PROBLEM STATEMENT >> Exactly the lines from the one containing "How do I perform: Toggle" through the final line of the data are to be written out again, with nothing added.

AVAILABLE DATA >>
== Segment start ==

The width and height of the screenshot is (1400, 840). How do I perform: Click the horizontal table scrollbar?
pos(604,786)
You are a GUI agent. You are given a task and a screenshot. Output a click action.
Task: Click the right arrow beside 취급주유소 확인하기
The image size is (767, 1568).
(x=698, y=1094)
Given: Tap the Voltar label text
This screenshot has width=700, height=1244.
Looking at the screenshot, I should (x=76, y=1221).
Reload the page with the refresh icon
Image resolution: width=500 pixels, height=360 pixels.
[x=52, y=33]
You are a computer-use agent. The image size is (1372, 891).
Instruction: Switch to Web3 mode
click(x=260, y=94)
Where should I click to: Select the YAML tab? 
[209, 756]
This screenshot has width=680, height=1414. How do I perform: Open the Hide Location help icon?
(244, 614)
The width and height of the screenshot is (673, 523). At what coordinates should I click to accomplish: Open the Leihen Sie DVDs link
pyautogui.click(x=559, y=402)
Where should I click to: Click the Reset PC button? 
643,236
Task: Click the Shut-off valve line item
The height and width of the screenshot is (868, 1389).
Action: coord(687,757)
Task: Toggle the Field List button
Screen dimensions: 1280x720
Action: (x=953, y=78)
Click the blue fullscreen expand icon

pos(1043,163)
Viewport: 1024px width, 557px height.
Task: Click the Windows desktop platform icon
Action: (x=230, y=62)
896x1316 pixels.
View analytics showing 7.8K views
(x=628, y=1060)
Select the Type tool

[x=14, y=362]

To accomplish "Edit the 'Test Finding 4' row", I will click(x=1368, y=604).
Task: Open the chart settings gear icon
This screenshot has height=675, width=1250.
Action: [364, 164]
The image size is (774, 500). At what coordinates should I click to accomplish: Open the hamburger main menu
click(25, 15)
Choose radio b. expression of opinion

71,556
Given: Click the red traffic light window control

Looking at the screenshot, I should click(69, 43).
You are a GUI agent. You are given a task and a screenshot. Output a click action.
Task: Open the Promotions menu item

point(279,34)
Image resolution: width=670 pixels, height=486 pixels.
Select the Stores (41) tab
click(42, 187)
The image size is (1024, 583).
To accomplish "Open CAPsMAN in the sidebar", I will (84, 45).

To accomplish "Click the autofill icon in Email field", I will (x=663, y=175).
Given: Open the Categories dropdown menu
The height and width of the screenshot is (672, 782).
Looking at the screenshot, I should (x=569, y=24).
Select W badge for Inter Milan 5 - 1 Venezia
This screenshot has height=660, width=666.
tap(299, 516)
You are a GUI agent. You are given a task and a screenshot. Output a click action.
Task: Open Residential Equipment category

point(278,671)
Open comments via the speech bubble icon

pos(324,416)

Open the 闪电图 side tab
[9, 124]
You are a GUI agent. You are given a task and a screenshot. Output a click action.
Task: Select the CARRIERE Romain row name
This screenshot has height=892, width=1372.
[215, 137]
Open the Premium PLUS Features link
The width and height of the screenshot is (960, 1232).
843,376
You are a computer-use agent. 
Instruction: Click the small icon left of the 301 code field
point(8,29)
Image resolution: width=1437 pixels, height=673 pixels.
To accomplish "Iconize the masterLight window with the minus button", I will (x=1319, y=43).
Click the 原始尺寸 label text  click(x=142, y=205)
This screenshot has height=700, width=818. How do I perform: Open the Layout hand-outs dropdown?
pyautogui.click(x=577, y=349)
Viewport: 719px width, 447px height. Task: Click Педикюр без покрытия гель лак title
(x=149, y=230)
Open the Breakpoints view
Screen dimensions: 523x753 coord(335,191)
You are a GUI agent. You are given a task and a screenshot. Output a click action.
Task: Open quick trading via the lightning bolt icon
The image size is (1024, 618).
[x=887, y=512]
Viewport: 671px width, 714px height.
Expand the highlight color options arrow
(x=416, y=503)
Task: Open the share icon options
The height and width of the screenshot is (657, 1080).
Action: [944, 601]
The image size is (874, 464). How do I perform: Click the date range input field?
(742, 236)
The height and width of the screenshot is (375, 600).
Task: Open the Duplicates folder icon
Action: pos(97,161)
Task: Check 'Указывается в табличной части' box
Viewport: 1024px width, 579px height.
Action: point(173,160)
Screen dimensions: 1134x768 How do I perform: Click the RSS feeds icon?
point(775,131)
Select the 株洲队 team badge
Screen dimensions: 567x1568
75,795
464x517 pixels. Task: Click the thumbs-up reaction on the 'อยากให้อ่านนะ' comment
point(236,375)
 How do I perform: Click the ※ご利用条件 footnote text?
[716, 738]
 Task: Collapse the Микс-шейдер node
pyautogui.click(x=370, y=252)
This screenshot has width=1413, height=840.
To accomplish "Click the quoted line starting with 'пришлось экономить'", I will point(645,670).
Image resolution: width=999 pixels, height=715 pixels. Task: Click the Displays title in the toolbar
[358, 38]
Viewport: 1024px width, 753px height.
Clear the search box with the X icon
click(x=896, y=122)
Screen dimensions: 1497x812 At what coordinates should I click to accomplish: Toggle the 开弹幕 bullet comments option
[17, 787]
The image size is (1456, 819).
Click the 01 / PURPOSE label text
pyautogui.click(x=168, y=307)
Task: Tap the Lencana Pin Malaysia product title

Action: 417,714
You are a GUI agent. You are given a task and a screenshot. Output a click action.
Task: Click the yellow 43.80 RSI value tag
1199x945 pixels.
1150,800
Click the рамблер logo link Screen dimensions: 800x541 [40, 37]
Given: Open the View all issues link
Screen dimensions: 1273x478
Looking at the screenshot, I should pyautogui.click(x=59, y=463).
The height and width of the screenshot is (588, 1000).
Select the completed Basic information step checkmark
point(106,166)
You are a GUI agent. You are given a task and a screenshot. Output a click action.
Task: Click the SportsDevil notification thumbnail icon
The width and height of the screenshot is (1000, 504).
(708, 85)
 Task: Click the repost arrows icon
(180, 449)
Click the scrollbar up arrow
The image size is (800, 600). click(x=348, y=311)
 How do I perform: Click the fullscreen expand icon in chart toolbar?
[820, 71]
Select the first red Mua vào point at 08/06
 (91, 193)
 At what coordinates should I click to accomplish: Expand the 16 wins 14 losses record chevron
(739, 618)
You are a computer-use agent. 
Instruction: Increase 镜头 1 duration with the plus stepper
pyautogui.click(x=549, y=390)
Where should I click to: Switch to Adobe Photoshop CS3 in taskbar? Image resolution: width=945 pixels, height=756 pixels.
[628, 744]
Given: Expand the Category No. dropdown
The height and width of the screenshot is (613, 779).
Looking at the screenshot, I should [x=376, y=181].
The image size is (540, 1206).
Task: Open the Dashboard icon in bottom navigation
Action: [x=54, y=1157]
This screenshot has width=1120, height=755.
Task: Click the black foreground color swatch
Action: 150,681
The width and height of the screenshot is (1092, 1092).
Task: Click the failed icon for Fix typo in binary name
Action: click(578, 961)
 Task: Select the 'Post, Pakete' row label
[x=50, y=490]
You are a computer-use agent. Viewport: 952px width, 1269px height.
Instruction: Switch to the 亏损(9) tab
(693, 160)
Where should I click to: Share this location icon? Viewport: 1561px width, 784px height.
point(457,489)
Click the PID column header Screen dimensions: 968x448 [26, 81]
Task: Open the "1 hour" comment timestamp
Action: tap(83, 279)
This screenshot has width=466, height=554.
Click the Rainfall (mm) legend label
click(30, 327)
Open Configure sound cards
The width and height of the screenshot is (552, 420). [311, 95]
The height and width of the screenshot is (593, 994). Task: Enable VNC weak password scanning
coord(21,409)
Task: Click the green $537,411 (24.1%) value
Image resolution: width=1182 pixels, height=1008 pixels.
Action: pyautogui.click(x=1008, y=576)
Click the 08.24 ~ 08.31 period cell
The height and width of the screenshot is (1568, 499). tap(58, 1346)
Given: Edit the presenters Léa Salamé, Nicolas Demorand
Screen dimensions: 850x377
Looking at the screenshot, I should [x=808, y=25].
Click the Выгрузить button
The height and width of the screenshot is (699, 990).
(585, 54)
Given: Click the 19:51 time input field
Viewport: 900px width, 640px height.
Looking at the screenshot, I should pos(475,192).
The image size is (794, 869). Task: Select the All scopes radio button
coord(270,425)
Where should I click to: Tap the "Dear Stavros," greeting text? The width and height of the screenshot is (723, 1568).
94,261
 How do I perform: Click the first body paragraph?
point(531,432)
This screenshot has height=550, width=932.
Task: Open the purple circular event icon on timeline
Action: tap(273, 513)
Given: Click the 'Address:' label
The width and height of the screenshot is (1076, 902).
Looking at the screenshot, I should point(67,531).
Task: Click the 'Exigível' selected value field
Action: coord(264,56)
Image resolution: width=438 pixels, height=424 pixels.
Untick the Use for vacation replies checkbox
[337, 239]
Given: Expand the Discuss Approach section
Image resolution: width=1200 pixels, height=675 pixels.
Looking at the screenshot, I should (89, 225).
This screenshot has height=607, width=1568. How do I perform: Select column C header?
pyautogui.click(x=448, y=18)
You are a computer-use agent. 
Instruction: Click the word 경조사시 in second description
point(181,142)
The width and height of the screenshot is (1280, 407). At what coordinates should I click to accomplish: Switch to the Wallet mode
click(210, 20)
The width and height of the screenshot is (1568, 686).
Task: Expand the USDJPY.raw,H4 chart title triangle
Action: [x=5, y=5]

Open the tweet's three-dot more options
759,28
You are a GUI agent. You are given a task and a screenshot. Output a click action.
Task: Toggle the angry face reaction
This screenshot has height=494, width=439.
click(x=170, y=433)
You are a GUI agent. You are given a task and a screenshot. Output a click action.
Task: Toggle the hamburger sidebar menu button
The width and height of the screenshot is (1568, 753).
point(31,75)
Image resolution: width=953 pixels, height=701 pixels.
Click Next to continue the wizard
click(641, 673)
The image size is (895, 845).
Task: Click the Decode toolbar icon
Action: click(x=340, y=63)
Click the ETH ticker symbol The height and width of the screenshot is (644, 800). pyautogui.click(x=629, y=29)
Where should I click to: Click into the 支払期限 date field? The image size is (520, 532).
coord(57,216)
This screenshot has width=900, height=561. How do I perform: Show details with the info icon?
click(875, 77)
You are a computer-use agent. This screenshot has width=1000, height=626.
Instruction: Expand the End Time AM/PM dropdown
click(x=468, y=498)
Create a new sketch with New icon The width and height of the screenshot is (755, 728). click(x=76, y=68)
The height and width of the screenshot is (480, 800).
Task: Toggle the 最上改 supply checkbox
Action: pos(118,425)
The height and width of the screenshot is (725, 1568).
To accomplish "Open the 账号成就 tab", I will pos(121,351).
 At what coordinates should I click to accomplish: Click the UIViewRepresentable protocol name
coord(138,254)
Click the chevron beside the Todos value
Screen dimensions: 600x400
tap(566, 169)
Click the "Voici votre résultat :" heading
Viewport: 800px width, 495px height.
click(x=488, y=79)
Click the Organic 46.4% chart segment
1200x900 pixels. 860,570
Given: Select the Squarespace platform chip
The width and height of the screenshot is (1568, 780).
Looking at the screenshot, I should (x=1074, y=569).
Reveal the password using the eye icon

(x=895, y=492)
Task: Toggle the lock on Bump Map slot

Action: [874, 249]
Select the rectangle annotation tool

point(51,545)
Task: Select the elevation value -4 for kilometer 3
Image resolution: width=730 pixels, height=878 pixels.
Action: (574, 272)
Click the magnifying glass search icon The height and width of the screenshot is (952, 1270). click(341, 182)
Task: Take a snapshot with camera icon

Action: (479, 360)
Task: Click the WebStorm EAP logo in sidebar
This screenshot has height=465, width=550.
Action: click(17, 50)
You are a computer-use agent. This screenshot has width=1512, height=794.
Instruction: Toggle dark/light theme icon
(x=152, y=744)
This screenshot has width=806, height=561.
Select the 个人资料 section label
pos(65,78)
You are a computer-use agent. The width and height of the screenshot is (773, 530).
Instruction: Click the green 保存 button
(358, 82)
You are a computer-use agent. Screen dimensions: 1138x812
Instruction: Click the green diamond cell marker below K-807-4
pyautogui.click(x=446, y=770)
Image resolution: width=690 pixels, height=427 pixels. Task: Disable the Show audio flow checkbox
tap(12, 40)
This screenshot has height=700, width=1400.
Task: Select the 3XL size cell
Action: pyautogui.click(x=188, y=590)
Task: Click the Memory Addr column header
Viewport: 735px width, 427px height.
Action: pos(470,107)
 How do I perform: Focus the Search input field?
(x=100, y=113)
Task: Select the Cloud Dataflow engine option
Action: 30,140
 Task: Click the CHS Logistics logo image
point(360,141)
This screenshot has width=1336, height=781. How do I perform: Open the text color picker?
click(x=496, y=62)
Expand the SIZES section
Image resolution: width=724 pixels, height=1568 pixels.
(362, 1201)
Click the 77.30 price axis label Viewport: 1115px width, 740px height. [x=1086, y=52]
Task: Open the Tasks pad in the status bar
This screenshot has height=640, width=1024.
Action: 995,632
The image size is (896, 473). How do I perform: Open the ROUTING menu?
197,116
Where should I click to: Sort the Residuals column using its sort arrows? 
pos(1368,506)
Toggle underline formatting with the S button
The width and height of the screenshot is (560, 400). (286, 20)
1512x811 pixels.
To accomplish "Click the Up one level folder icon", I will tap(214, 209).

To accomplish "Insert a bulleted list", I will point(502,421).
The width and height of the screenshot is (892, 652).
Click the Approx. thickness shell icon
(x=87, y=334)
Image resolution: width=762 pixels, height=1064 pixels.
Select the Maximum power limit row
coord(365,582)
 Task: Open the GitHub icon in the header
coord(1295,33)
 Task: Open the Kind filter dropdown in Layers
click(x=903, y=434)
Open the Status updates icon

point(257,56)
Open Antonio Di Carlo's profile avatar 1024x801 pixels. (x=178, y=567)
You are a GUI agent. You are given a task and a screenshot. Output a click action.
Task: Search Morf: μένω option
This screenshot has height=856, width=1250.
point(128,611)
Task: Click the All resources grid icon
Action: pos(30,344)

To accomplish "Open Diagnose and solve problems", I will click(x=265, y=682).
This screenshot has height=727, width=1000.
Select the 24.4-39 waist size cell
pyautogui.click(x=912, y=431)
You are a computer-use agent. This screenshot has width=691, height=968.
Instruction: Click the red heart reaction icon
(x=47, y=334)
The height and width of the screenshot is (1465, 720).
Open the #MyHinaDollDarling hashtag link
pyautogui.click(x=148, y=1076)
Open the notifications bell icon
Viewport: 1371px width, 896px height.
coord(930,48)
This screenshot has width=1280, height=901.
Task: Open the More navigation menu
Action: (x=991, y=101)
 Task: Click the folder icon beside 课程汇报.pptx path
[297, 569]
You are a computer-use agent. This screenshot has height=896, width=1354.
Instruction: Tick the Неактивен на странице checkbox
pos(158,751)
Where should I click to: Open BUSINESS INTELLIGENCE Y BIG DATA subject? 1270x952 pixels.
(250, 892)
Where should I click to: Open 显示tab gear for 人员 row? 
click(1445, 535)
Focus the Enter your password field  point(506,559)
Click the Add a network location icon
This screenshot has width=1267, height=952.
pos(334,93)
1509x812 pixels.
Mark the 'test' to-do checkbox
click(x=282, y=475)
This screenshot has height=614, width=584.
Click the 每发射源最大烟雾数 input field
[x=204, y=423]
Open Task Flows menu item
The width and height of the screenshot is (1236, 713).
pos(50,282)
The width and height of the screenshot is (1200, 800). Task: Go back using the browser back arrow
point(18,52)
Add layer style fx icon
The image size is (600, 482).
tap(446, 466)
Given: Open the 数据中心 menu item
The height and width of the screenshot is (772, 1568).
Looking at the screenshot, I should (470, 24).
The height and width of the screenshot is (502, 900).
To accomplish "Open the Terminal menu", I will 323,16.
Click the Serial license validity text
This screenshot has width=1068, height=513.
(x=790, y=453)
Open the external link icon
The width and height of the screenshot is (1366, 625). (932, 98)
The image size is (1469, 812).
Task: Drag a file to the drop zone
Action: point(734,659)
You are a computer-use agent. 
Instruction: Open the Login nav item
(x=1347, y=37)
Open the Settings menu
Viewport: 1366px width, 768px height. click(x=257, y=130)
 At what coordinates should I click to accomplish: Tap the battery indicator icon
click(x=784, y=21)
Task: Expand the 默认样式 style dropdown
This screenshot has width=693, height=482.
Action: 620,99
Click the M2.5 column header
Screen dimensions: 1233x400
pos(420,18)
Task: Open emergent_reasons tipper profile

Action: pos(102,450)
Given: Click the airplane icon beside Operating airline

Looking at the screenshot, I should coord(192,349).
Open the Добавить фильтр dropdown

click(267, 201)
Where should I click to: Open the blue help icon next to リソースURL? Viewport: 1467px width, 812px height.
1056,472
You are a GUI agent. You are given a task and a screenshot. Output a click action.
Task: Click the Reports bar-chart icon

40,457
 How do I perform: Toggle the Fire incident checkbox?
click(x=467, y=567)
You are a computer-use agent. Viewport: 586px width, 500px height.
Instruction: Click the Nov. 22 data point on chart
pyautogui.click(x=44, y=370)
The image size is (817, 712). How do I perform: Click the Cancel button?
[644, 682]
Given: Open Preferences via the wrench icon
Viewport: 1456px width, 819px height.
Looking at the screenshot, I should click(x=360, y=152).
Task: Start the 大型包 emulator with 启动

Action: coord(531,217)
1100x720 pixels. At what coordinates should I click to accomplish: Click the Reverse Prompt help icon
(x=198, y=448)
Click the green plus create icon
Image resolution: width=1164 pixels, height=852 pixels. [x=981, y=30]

== Segment end ==

SOLVED EXERCISE >>
 How do I perform: Toggle the Fire incident checkbox?
click(x=467, y=567)
You are a computer-use agent. Viewport: 586px width, 500px height.
Instruction: Click the Nov. 22 data point on chart
pyautogui.click(x=44, y=370)
The image size is (817, 712). How do I perform: Click the Cancel button?
[644, 682]
Given: Open Preferences via the wrench icon
Viewport: 1456px width, 819px height.
Looking at the screenshot, I should click(x=360, y=152).
Task: Start the 大型包 emulator with 启动

Action: coord(531,217)
1100x720 pixels. At what coordinates should I click to accomplish: Click the Reverse Prompt help icon
(x=198, y=448)
Click the green plus create icon
Image resolution: width=1164 pixels, height=852 pixels. [x=981, y=30]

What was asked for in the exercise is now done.